Karissa is currently a PhD candidate at the University of Saskatchewan. She earned her Bachelor Degree in History (Honours & With Distinction) and her Master of Arts in History from the University of Lethbridge. Karissa found her love for southern Albertan women’s history and oral history through her work on the museum exhibit display, “We Knew Nothing: Educating Women and Girls on Human Sexuality, Motherhood, and Wifehood in the 1950s and 1960s”, featured at the Galt Museum and Archives (Lethbridge, AB) in the Stories of Women and Girls: Insights by Undergraduate Scholars exhibit in 2012. She has since then been involved in several oral history initiatives such as the planning of the University of Lethbridge’s Centre for Oral History and Tradition.

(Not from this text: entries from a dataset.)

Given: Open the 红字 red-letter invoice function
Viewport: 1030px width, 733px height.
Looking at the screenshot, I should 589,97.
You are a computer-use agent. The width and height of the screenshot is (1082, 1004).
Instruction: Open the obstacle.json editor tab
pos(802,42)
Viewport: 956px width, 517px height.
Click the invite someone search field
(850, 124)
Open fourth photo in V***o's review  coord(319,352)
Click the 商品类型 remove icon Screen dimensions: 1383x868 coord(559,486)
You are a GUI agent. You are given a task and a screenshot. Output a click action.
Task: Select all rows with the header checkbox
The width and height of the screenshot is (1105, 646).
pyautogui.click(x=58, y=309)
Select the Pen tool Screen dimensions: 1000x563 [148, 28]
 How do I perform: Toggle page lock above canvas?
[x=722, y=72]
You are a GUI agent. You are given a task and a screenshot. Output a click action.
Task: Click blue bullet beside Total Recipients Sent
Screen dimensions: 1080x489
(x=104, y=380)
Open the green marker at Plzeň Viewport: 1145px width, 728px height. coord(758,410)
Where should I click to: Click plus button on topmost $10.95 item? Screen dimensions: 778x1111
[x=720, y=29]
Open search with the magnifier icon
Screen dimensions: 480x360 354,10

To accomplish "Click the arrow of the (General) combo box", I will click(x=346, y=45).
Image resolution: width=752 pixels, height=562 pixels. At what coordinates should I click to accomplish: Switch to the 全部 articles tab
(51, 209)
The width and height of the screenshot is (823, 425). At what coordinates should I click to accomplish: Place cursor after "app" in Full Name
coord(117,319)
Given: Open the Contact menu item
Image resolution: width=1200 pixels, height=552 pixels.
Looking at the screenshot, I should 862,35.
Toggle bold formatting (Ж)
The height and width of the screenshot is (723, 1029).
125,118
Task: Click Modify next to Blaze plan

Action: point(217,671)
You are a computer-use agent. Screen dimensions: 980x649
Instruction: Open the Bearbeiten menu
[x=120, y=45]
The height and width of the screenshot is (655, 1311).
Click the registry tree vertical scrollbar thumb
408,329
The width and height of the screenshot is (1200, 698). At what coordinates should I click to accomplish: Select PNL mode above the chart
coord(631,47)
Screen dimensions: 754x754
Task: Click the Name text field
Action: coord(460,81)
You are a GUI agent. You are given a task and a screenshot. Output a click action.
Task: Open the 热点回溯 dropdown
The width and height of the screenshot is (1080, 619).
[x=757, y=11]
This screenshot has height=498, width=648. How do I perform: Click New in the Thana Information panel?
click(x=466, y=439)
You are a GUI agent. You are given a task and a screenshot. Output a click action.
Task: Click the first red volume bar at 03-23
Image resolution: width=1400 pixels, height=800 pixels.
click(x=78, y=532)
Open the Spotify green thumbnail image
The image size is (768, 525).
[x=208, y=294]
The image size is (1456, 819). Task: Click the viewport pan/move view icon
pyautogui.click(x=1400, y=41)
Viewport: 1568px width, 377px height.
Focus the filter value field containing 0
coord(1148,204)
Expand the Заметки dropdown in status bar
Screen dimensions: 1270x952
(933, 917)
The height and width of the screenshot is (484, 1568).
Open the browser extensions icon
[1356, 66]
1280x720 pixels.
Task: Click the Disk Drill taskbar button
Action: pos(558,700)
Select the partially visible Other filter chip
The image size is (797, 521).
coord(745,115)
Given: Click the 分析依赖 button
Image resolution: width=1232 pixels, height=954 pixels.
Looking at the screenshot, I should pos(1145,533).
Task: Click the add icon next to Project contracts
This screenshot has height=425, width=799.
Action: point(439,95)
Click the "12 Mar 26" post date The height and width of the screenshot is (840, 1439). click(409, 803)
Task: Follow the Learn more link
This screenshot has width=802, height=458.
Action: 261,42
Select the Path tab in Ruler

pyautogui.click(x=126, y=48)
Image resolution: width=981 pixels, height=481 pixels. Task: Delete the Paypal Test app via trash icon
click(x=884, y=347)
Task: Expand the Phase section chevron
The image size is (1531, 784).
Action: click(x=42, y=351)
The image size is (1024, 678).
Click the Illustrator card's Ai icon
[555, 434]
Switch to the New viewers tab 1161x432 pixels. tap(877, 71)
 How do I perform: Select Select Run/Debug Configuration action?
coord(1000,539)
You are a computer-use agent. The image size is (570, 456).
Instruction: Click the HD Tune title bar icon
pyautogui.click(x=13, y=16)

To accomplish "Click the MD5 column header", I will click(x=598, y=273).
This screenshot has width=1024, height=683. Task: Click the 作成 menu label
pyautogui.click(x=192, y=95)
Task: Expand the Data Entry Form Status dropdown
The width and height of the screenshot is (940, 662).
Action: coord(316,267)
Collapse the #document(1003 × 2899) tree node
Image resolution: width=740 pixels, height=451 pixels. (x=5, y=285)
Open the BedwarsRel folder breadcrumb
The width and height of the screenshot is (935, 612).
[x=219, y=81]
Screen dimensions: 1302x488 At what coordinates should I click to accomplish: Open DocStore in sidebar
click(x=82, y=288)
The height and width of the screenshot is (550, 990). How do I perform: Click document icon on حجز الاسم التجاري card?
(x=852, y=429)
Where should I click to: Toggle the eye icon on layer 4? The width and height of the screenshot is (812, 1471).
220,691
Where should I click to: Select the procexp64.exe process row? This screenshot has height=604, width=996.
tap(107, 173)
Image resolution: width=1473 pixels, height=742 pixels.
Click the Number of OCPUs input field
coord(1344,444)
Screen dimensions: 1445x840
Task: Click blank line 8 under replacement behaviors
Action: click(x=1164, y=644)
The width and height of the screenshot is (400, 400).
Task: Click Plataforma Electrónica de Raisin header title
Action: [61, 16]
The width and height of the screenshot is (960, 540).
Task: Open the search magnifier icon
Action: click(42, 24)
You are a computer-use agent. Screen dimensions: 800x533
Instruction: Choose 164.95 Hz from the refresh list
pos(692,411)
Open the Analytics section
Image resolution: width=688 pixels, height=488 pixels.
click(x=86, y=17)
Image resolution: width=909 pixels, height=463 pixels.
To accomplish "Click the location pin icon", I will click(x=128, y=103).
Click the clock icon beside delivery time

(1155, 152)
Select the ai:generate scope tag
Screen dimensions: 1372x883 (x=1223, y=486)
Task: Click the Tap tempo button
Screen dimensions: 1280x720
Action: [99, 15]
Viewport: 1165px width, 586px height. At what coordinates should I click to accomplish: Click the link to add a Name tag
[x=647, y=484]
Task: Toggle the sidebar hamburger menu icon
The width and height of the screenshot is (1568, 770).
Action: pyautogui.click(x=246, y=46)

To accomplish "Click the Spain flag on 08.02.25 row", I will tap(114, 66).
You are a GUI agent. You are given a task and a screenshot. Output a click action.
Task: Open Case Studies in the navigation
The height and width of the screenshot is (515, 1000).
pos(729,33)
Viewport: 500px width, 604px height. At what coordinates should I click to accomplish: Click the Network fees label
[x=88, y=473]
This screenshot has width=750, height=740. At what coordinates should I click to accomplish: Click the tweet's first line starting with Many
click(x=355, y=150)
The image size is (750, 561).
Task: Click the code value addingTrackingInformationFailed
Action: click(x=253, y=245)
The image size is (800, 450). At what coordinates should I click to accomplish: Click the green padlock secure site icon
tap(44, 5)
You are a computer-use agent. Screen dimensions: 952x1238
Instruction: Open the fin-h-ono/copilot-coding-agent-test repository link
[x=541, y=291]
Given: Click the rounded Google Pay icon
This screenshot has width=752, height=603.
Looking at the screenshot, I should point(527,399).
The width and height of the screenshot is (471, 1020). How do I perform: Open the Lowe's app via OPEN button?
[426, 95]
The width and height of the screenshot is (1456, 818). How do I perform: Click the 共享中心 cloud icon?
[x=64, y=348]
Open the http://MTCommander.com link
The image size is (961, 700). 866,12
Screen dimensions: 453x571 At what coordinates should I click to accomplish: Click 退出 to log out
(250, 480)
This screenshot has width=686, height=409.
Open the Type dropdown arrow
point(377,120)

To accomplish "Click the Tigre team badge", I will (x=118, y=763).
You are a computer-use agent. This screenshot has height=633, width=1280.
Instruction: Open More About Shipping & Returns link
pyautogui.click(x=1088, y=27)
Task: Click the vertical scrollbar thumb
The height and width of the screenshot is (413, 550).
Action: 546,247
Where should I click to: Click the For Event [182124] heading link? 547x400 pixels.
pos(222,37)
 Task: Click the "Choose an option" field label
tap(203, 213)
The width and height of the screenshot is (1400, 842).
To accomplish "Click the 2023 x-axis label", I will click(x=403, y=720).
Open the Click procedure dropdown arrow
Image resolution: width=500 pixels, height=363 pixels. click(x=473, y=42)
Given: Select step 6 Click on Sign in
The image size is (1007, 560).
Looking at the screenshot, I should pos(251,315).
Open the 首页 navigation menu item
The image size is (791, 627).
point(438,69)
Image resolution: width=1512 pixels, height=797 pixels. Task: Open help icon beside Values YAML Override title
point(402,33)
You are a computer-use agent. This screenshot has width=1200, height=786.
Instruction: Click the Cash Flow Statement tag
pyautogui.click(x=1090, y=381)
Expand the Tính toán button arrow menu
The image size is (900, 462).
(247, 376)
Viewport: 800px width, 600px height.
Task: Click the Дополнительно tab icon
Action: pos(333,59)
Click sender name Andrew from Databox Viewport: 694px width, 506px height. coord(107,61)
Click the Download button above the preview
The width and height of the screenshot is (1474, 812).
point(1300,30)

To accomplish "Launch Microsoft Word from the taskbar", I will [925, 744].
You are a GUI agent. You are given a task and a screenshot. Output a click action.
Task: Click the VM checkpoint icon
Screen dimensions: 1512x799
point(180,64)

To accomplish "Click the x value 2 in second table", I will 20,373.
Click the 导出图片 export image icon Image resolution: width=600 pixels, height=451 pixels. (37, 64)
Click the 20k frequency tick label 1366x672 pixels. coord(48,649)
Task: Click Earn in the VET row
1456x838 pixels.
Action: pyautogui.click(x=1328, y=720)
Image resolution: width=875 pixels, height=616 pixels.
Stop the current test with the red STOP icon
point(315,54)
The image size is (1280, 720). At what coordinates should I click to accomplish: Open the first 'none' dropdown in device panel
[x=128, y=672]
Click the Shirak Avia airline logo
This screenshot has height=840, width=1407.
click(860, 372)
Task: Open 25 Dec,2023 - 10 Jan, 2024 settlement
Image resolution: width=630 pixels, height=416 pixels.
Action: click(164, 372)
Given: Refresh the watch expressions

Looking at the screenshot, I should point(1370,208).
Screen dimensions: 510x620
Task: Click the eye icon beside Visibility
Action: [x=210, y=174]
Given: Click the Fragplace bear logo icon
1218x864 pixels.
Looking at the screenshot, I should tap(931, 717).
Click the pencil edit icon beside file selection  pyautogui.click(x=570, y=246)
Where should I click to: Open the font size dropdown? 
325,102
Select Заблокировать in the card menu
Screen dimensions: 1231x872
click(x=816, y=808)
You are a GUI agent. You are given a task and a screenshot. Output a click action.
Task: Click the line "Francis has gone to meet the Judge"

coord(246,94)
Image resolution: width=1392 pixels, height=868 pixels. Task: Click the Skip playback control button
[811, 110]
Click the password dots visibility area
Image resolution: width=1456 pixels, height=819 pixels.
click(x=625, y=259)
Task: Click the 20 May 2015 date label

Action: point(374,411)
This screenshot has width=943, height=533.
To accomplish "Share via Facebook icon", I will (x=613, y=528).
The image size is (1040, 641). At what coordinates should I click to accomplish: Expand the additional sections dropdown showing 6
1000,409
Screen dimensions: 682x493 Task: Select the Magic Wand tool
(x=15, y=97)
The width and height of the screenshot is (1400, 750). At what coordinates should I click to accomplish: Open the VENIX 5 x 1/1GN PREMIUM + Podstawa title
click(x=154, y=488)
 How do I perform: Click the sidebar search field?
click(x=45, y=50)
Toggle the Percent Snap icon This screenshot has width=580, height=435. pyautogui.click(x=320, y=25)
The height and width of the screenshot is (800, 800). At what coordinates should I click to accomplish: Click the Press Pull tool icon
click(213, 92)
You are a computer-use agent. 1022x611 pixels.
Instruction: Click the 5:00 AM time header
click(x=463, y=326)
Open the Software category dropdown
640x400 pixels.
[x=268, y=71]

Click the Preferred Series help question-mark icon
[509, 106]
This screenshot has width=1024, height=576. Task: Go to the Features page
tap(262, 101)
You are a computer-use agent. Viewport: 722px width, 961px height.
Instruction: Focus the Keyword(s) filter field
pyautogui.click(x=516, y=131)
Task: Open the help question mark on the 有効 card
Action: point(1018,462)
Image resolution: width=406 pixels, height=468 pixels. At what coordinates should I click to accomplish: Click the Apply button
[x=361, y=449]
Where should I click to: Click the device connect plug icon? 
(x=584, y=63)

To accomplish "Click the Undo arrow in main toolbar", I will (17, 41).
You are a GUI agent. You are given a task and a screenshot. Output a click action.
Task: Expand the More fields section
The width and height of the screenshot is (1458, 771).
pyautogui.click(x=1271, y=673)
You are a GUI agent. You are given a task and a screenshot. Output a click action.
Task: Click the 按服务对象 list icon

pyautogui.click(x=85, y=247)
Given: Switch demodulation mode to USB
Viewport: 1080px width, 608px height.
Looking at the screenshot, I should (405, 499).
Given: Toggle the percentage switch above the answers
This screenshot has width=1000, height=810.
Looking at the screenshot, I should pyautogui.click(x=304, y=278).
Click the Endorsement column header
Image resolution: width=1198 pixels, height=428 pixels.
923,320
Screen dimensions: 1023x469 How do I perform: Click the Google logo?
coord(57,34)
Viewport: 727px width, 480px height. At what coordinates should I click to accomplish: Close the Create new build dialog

She has also worked with the University of Lethbridge Archives and the Galt Museum and Archives through Applied Studies from 2011-2013, and curated the Archives Exposed: She Cared Enough To Come exhibit honouring senator Joyce Fairbairn (March-May, 2013). Karissa’s own research on her undergraduate honours thesis on the history of the Lethbridge Birth Control and Information Centre in the 1970s required her to conduct original research on a topic unknown in the historical narrative. This research inspired her to broaden her focus to youth and students’ reproductive rights activism in Southern Alberta during the 1960s and 1970s. Karissa’s next research project will include rural and indigenous communities experiences with reproductive rights and reproductive oppression in Southern Alberta during the 1960s and 1970s.